EXERCISE PROMPT: Set out exactly every line of the entries below, starting at the line that holds "Toggle the Geofences map layer" and stopping after the line that holds "The image size is (1568, 464).".

DATA PROVIDED:
_ _ _ _ _ _ _

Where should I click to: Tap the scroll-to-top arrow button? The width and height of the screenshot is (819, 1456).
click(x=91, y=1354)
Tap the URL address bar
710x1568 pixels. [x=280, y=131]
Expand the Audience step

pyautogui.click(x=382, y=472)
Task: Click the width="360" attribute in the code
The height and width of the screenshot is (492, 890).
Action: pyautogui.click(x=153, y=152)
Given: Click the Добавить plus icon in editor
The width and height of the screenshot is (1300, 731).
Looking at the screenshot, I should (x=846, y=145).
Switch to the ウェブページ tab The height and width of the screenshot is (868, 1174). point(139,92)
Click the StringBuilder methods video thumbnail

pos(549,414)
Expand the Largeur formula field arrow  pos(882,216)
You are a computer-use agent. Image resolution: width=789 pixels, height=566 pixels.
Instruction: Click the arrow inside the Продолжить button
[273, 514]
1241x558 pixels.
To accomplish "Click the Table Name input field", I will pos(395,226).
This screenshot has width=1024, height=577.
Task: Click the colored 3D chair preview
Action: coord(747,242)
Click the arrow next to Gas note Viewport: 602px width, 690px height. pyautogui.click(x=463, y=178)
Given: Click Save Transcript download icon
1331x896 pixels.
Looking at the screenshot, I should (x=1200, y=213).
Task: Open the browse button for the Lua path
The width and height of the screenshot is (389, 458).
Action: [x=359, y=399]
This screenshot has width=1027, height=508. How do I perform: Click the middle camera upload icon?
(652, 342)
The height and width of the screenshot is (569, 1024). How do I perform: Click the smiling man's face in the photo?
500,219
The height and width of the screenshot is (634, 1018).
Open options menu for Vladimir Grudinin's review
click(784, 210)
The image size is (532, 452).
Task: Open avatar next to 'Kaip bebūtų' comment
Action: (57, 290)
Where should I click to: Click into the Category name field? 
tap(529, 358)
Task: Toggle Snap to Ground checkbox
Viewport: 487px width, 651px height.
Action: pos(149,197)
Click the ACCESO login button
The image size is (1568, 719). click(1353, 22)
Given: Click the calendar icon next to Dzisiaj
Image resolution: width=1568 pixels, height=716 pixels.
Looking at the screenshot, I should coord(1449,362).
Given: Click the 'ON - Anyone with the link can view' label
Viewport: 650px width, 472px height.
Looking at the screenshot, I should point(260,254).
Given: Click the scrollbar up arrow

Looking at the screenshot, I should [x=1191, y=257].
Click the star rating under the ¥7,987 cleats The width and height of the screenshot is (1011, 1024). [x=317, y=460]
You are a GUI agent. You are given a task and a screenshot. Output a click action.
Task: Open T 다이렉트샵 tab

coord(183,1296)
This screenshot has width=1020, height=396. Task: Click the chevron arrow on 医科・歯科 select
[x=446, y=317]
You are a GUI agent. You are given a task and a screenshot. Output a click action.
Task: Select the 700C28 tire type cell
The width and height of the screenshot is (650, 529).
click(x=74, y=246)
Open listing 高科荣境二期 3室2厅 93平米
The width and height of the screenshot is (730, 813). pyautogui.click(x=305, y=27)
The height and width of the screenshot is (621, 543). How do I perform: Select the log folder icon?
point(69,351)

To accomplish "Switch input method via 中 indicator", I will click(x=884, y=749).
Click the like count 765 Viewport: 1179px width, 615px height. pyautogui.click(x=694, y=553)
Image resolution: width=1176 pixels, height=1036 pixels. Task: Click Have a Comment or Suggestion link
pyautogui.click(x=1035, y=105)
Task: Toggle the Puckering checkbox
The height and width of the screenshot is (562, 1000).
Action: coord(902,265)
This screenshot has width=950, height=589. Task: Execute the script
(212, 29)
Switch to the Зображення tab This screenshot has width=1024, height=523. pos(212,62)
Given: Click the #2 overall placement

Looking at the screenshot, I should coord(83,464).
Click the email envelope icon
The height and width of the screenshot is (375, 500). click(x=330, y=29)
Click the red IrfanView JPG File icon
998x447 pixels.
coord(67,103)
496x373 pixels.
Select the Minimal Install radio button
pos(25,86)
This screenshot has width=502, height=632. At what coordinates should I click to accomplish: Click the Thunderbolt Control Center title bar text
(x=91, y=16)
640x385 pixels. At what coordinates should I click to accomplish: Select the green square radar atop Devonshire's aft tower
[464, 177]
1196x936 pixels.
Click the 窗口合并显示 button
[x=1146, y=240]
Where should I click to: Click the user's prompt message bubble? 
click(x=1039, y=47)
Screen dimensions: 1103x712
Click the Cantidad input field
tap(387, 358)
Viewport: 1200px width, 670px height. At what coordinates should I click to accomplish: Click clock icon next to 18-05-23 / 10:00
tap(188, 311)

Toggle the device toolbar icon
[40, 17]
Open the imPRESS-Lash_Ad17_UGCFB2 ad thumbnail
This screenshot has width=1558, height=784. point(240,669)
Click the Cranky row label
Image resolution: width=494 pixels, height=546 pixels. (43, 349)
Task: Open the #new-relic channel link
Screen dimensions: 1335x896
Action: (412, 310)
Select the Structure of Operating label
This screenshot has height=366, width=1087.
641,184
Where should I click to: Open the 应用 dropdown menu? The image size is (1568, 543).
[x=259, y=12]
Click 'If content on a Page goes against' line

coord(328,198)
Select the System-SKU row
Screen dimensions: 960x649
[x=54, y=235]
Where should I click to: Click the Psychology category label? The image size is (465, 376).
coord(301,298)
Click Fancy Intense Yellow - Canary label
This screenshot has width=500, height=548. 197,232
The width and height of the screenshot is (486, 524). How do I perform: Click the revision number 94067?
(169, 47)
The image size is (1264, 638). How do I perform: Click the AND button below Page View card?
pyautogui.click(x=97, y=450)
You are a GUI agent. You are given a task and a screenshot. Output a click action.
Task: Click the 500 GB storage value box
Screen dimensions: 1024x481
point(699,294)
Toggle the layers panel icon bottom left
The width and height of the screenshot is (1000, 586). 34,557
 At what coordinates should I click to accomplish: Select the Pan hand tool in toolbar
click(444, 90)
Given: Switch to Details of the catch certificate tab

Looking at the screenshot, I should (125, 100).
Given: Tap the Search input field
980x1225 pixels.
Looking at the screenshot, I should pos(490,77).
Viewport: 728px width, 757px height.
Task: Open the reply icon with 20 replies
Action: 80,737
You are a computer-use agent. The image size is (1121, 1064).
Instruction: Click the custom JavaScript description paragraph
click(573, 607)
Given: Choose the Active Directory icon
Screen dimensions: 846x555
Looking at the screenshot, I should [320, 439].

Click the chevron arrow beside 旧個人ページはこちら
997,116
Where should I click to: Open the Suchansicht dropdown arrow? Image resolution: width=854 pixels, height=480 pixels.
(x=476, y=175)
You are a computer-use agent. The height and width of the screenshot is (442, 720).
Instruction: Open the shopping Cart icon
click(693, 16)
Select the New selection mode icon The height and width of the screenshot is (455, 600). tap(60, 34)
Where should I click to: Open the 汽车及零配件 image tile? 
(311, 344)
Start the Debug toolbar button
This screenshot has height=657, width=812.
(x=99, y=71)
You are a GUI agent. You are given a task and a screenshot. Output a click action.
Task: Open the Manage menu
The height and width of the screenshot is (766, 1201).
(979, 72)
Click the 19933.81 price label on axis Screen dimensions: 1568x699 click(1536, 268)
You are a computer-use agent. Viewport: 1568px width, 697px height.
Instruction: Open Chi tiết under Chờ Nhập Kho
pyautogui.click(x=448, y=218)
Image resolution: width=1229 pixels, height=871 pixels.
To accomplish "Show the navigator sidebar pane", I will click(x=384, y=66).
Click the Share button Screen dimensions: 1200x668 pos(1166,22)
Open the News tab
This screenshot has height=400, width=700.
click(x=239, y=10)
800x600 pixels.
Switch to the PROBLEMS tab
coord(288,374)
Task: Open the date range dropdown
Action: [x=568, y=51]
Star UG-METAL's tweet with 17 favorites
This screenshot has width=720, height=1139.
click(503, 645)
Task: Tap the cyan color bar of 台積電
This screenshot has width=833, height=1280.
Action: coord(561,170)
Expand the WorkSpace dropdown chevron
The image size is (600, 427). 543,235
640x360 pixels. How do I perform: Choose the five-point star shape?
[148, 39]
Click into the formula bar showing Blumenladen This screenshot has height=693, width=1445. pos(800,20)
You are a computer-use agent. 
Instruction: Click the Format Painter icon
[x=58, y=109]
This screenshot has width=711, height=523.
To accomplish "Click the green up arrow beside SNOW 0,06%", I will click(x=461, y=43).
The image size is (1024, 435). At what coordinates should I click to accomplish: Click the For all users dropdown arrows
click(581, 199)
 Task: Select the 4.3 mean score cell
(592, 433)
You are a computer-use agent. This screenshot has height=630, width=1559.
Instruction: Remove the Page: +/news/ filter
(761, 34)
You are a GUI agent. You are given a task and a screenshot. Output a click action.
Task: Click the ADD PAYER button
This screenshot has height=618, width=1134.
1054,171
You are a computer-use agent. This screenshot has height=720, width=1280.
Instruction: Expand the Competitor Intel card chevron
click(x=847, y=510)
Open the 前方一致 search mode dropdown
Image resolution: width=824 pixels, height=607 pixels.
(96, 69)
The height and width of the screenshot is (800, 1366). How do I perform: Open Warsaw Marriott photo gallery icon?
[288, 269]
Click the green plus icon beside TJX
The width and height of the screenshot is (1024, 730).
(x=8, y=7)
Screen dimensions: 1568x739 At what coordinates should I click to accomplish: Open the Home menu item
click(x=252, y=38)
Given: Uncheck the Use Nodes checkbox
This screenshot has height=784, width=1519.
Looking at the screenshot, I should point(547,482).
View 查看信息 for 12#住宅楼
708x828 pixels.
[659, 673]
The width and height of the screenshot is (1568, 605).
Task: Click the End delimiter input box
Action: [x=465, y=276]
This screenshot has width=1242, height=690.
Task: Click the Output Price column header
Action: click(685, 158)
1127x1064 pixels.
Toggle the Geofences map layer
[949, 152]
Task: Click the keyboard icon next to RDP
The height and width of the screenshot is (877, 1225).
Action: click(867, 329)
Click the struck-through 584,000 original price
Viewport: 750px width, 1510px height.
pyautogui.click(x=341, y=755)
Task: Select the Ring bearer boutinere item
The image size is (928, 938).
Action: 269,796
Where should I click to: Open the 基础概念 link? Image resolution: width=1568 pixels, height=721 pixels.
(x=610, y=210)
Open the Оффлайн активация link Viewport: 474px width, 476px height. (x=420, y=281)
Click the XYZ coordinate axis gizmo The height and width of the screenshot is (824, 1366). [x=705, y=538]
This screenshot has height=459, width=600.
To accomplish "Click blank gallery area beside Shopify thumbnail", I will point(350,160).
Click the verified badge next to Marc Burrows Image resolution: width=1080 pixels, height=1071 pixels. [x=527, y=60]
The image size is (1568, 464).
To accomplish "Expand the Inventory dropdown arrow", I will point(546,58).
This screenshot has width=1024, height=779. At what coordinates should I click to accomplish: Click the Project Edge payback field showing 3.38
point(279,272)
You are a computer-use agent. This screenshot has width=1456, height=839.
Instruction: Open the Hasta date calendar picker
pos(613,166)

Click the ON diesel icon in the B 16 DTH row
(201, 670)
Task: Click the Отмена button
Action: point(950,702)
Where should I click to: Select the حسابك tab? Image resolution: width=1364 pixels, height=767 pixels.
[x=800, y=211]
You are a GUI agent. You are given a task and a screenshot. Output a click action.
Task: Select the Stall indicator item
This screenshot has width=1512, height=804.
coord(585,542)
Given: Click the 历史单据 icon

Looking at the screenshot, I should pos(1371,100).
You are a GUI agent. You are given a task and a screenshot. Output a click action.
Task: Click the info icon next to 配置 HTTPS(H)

_ _ _ _ _ _ _

YOUR SOLUTION:
Toggle the Geofences map layer
[949, 152]
Task: Click the keyboard icon next to RDP
The height and width of the screenshot is (877, 1225).
Action: click(867, 329)
Click the struck-through 584,000 original price
Viewport: 750px width, 1510px height.
pyautogui.click(x=341, y=755)
Task: Select the Ring bearer boutinere item
The image size is (928, 938).
Action: 269,796
Where should I click to: Open the 基础概念 link? Image resolution: width=1568 pixels, height=721 pixels.
(x=610, y=210)
Open the Оффлайн активация link Viewport: 474px width, 476px height. (x=420, y=281)
Click the XYZ coordinate axis gizmo The height and width of the screenshot is (824, 1366). [x=705, y=538]
This screenshot has height=459, width=600.
To accomplish "Click blank gallery area beside Shopify thumbnail", I will point(350,160).
Click the verified badge next to Marc Burrows Image resolution: width=1080 pixels, height=1071 pixels. [x=527, y=60]
The image size is (1568, 464).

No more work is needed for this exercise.